▶ Raw data
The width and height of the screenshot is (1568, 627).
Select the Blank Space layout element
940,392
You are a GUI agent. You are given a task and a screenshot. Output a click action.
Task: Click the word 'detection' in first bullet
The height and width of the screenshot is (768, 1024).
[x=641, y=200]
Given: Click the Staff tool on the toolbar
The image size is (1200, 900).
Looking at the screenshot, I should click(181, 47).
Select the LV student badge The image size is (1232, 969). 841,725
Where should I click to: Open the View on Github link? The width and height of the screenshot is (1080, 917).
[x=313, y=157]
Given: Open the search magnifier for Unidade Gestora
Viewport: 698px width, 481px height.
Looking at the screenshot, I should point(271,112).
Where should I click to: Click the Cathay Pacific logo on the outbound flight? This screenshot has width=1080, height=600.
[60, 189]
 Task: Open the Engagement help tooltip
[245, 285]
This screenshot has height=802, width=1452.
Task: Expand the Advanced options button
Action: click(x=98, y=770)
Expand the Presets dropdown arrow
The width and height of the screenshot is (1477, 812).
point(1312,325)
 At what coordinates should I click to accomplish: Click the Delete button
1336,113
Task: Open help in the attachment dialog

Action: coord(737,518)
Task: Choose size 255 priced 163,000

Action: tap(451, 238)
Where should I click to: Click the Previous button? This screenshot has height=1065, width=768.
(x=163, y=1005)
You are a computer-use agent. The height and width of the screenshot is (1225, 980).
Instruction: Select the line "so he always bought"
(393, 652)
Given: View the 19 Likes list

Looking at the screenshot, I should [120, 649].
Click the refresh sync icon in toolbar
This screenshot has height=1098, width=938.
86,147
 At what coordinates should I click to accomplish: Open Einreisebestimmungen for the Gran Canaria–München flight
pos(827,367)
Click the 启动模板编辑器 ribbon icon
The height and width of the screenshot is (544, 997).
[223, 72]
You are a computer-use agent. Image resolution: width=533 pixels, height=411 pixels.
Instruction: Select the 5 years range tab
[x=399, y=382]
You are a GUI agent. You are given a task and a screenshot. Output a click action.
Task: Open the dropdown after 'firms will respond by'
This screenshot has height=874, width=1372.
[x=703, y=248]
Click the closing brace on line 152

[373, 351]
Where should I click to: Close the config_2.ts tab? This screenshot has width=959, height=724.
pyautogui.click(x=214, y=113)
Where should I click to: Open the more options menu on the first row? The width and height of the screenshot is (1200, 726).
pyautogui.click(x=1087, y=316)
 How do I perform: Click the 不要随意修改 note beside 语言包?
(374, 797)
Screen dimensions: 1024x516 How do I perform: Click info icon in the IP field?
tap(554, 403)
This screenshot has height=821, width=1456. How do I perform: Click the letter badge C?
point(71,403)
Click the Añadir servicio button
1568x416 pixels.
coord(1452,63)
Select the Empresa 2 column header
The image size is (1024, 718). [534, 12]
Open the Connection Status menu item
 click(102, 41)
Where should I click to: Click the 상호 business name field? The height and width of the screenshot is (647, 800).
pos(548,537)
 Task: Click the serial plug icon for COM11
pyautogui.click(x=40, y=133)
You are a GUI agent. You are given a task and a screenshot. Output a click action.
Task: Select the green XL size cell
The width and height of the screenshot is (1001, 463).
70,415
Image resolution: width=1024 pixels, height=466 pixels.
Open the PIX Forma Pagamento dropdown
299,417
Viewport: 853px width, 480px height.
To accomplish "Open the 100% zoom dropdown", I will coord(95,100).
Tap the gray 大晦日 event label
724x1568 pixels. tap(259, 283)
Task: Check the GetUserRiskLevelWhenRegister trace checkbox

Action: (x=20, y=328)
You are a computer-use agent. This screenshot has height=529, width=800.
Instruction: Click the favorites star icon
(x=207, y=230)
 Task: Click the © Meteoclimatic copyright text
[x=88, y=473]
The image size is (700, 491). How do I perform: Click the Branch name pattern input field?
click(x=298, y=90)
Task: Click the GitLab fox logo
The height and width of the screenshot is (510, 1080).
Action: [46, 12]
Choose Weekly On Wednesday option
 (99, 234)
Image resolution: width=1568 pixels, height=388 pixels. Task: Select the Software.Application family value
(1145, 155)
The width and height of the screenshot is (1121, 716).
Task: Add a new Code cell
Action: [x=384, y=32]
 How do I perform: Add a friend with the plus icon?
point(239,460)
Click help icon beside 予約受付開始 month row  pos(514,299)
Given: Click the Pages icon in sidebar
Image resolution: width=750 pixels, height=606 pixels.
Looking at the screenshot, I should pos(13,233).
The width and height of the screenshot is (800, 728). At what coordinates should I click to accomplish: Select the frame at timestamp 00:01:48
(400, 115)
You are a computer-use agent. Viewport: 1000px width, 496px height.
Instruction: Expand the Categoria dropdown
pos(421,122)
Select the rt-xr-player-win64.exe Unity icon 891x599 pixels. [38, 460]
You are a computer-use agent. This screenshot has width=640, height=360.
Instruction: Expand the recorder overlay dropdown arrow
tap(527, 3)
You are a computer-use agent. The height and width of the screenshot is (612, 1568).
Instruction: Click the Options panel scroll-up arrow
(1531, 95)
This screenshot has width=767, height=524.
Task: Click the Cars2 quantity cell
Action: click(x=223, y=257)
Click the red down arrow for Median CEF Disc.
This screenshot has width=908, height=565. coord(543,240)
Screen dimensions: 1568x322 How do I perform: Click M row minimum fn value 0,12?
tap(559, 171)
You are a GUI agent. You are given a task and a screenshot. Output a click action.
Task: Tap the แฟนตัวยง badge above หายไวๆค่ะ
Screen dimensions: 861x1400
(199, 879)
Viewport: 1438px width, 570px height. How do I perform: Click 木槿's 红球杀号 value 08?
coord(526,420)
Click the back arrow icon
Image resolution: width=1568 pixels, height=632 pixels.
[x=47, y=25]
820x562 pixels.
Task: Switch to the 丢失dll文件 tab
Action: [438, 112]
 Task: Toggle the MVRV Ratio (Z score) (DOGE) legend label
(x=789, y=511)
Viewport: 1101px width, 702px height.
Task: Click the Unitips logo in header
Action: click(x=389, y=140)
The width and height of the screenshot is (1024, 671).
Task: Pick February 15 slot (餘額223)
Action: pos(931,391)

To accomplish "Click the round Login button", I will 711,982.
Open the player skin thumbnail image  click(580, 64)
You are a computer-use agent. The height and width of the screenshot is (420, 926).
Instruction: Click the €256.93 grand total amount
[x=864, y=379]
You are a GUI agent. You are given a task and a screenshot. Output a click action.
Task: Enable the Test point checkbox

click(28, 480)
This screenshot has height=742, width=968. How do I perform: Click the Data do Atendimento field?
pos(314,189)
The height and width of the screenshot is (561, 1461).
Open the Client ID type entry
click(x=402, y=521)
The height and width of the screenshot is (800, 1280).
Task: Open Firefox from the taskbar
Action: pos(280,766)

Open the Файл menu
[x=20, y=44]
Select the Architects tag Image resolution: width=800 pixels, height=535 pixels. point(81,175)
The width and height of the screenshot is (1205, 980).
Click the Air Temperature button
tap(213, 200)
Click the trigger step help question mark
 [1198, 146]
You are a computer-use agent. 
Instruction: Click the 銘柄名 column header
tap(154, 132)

▶ Instructions for the task
Go line by line through the data above and report each one that holds the string "will".

▶ Solution below
Task: Open the dropdown after 'firms will respond by'
To accomplish "Open the 100% zoom dropdown", I will coord(95,100).
To accomplish "Click the round Login button", I will 711,982.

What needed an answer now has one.